Stefano yang tadi pagi bilang libur tidak ke studio. Malam ini dia justru bermalam di studio miliknya itu. Stefano sedang membuat lagu yang tiba-tiba terlintas di benaknya tadi siang. Dengan mengenakan kaca mata minus miliknya, dengan serius Stefano menekan tut tut piano di hadapannya sambil sesekali mencoret-coret buku yang ada di sampingnya. Dia bahkan tidak sadar sekarang ini jam berapa, Stefano akan selalu melupakan sekeliling saat sedang membuat sebuah lagu. Dering ponsel miliknya membuat Stefano mendengus kesal lalu melempar pensil yang dia pegang kasar. Bukannya mengangkat panggilan itu, Stefano justru langsung menonaktifkan ponsel miliknya tanpa membaca panggilan itu dari siapa.
Rindi yang sedang menunggu Stefano pulang mengerutkan keningnya dan memandangi ponsel miliknya sekarang.

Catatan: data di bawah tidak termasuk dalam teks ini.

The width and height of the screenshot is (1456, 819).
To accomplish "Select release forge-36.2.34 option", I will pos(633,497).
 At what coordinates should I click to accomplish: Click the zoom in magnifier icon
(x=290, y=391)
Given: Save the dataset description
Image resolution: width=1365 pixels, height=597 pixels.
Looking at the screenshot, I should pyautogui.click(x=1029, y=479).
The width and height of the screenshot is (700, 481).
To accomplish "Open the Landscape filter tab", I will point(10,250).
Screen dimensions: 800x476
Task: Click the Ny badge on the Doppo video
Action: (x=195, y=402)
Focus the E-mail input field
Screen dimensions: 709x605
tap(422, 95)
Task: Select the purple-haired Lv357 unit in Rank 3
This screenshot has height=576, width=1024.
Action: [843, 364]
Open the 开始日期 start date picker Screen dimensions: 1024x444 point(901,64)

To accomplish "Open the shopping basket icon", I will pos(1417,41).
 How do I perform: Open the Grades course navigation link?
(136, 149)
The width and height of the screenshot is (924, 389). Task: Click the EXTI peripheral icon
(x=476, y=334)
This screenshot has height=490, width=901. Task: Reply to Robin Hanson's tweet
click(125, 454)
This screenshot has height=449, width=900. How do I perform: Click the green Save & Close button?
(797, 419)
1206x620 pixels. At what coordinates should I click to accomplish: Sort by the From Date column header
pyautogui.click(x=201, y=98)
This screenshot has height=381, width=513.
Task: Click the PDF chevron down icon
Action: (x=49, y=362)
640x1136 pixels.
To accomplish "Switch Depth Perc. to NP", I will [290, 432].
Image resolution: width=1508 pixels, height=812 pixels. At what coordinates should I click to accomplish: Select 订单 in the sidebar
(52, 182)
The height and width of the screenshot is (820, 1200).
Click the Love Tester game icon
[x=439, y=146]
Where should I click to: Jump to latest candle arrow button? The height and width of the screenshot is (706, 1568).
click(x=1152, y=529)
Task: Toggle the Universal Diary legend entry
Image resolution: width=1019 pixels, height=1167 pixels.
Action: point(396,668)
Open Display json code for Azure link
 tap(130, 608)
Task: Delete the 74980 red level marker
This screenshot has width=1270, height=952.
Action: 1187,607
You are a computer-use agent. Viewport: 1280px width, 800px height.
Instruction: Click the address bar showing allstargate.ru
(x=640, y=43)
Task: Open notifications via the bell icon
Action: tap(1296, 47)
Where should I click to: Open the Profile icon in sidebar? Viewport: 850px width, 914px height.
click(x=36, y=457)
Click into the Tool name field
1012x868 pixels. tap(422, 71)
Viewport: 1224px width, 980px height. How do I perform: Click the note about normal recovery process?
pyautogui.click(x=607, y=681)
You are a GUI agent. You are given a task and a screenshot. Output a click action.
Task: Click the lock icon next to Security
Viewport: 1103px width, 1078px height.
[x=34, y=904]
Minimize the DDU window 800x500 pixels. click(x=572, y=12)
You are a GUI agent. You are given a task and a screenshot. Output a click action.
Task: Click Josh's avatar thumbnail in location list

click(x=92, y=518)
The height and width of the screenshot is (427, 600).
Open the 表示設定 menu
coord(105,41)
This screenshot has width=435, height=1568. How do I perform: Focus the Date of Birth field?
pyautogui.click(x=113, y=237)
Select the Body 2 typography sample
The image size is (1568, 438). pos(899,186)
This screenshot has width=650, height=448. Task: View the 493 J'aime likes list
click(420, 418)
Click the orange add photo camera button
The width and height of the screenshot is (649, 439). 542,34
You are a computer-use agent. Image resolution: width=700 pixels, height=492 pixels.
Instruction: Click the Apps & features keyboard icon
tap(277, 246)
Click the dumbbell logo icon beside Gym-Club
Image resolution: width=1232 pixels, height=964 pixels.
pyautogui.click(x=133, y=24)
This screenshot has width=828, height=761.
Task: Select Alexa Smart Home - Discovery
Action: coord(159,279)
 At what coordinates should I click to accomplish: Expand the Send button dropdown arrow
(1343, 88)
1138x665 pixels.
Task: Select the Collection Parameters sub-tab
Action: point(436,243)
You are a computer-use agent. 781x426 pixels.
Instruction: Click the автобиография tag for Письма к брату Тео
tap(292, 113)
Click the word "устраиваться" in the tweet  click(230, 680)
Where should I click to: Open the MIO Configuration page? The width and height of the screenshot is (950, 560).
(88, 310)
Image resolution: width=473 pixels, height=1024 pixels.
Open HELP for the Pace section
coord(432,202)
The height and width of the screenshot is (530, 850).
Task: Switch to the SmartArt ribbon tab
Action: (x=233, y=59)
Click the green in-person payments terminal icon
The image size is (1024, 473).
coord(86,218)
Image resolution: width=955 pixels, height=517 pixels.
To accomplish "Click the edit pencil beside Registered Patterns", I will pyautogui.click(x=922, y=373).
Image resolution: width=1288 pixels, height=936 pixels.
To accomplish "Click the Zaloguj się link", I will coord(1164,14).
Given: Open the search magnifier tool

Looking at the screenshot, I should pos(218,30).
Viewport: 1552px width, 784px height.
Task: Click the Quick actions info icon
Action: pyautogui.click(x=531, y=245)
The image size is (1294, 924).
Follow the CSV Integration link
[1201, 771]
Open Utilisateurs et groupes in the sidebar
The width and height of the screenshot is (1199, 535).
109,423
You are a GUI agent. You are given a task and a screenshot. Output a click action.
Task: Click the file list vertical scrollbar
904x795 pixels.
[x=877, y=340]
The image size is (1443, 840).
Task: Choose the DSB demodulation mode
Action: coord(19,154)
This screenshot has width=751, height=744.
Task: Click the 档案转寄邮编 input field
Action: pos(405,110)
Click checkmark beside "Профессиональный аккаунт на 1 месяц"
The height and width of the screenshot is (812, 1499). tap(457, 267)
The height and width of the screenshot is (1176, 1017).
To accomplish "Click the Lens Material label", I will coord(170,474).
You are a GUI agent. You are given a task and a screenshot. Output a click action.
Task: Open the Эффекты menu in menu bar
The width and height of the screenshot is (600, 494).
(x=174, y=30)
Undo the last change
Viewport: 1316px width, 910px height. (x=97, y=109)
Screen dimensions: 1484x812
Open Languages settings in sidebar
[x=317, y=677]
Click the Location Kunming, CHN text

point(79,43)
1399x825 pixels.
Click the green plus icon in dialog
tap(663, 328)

"Dimana dia sebenarnya? Kenapa dia tidak mengangkat telponku, dia bilang hari ini dia libur," gumam Rindi sambil terus memandangi ponsel miliknya.
Rindi kemudian mengetik pesan singkat pada Stefano. Setelah menekan tombol sent, Rindi meletakkan ponsel miliknya di meja makan. Rindi memandangi semua masakan yang dia buat malam ini. Rindi menghela napas berat, Rindi meletakkan kepalanya di meja makan. Matanya kemudian tertuju pada tangan kanannya, 3 dari 5jari tangan kanannya bengkak sekarang. Itu semua karena perbuatan 3 perempuan yang Rindi bahkan tidak kenal. Tapi Rindi meyakini kalau 3 perempuan itu fans Stefano Chan.
"Bapak, Ibu, Kalian tahu. Anakmu di sini begitu banyak mendapatkan halangan. Semoga Aku kuat menjalani semua ini," lirih Rindi.
Matanya lalu kemudian basah dengan sendirinya. Dia menangis bukan karena tangannya sakit, tapi menikah dengan seorang Stefano Chan tidak semudah dengan apa yang dia pikirkan saat itu. Belum lagi kalau nanti pernikahan kontrak ini nantinya terbongkar, akan seperti apa nasibnya nanti.
Rindi menangis sendiri di meja makan milik Stefano sampai akhirnya matanya lelah dan tertidur. Rindi tidak ingat lagi jam berapa dia terlelap malam ini.